Cross Search Workflow with Loops

ValeW · June 14, 2021, 9:41am

Hi there,

I´m new to KNIME and want to create the following workflow:
I get an Excel Input with 17 Columns and 70.000+ Rows. What I want to do is a cross search of every value in every cell. Therefore I created an extra Column combining all the 17 columns into 1. Now I can extract one value and look for it in the aggregated Column. If there’s a Match I’d like to note the ID of the Matching rows in a separate new Column.

In pseudo code it would look something like this:

for all columns (column y)
for all rows (row x)
Search for Value( row x and column y) in aggregated Column z
if match then Value (x, y) in new Column q
next row x
next column y

How do I create this workflow? Do I use loops? Which search function do I have to use? Please note that the values in the Excel are numbers and letters mixed and look like this: DMI60X2401224145HSKC32

Thanks for your help.

ipazin · June 15, 2021, 1:17pm

Hello @ValeW,

and welcome to KNIME Community!

Search every value in every cell? Where do values you are searching come from? From experience sharing some input data (dummy works just fine) and desired output with logic behind it explained (if not obvious) usually provides fast and solid ideas/suggestions/solutions

Br,
Ivan

ValeW · June 15, 2021, 4:48pm

Hi, thanks for your help. I created an example input excel document and a description. Hope this helps and the pseudo code will make more sense. Cross Search Example.xlsx (15.2 KB)
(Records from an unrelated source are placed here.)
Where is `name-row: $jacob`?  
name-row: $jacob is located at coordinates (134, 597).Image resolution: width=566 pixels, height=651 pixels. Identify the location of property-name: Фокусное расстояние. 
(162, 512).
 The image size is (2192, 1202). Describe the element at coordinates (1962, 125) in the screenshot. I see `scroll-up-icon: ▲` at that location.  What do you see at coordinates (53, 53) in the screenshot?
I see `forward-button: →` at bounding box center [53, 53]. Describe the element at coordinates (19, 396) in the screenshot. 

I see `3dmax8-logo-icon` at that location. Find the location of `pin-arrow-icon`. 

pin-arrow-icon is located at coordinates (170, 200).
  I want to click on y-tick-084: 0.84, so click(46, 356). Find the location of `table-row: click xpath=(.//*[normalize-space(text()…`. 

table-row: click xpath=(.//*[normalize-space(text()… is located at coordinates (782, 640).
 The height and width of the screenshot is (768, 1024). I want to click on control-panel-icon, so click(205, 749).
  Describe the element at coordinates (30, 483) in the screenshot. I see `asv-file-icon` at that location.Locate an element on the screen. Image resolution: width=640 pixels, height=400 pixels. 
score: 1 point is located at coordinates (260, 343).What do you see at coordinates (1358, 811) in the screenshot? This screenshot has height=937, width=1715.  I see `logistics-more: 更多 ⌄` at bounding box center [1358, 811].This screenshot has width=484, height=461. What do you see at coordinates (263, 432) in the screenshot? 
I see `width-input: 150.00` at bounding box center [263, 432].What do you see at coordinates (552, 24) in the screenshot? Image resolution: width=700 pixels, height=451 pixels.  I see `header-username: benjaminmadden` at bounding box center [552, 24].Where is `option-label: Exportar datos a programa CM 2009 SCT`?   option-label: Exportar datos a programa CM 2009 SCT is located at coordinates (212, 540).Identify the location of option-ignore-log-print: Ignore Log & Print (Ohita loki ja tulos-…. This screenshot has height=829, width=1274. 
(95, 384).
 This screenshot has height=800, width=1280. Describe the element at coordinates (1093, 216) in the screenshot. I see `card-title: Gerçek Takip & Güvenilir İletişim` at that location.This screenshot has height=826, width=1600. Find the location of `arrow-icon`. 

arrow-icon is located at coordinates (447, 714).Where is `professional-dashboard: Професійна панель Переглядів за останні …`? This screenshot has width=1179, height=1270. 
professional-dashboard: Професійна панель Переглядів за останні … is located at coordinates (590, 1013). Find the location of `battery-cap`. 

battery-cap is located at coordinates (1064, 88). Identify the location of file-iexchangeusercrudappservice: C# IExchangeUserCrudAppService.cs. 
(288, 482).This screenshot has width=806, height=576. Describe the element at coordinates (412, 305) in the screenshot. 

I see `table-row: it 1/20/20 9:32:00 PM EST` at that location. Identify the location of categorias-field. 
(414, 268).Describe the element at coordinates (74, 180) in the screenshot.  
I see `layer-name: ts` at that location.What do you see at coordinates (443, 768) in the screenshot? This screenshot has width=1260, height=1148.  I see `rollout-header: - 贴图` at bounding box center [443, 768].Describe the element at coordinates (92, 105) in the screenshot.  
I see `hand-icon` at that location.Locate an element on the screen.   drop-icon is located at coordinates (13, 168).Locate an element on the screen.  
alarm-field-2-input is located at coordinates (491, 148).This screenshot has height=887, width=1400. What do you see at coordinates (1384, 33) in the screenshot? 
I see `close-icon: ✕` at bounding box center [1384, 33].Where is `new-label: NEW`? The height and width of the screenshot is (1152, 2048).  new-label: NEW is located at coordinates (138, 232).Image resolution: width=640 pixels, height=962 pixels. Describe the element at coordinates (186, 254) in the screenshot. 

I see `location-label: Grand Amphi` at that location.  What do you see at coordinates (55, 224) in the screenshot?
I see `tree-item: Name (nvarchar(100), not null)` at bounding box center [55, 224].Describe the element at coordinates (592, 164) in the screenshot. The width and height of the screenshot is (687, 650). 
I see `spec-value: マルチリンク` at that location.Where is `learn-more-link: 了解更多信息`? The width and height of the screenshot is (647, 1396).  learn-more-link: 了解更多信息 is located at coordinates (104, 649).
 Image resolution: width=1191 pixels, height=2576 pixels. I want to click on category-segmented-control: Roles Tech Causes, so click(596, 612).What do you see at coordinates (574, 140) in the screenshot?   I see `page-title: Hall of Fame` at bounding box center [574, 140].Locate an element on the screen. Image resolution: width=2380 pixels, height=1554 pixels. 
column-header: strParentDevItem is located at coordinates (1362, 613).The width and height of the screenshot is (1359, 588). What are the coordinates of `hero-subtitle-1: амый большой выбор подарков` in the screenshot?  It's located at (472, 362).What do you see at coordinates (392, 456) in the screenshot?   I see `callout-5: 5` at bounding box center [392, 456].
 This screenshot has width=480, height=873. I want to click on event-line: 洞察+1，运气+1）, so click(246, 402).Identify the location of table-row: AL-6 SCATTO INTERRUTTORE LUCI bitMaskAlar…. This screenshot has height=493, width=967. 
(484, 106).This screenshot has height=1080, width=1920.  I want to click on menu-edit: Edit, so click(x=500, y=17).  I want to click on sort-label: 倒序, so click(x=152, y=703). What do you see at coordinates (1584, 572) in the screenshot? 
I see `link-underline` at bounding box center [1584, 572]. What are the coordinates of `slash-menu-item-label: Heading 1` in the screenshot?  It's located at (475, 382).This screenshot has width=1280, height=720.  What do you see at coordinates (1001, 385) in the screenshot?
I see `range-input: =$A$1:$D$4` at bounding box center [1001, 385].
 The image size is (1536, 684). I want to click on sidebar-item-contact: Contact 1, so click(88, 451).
ipazin · June 17, 2021, 10:52am

Hello @ValeW,

have taken at provided Excel and hopefully here is something you can start with if I got it right.
2021_06_17_CrossCheck.knwf (48.0 KB)

Take a look and if any questions feel free to ask. And if I missed on logic can you create one more column with desired output?

Br,
Ivan

ValeW · June 25, 2021, 10:11am

Hi Ivan,

massive thanks for your solution. I integrated parts of it in my current workflow. One thing that was missing in your approach was to look for every value in every column. Therefore I created a workflow that stacks all the attributes below each other in only one column. With this one-column-approach, searching and duplicate filtering will be easier. With this solution I am almost happy. One thing I still need help with is the last part of data manipulation where I want to create a 2-column table looking like this:

Attribute | ID
AA | 1000
AA | 2000
AA | 3000
BB | 1100
BB | 1500

Somehow with the current setup I can’t keep up with the split value columns created (why are there so many?)

Would be awesome if you could take a look at the current setup and locate my mistake / give me some feedback.

I have changed die Example Input Excel to an easier one to work with: Cross Search Example V2.xlsx (14.3 KB)

Here is the current workflow: Dubletten_V2.knwf (64.9 KB)

Thanks in advance,

Valentin

gonhaddock · June 25, 2021, 5:16pm

Hi @ValeW
What a puzzle!

Let’s see if this workflow can fit in some of your challenges. I calculated unique counts for every cell by column:

The Output:

Summary of repeated:

2021_06_17_ColumnCrossCheck.knwf (67.0 KB)

Regards,

gonhaddock · June 28, 2021, 11:27am

@ValeW
I was in hurry the posting day, so i didn’t extend in the comments.

Just some highlights related to the workflow:

As you see, looping throughout the ‘Attribute columns’ adds scalability and efficiency instead of using multiple branches.
The core process is ‘GroupBy (UniqueCount)’ and ‘OuterJoiner’ in the loop. The most tricky part resides in configuring the variables. You still can use this core processing by branches approach.
Once you get the ‘Complete Data Comparison’, configures reporting ‘styles’ is quite straight forward.

Please find updated workflow with the un-pivoted format suggested.

2021_06_28_ColumnCrossCheck.knwf (84.9 KB)
Regards

system · December 27, 2021, 11:27pm

This topic was automatically closed 182 days after the last reply. New replies are no longer allowed.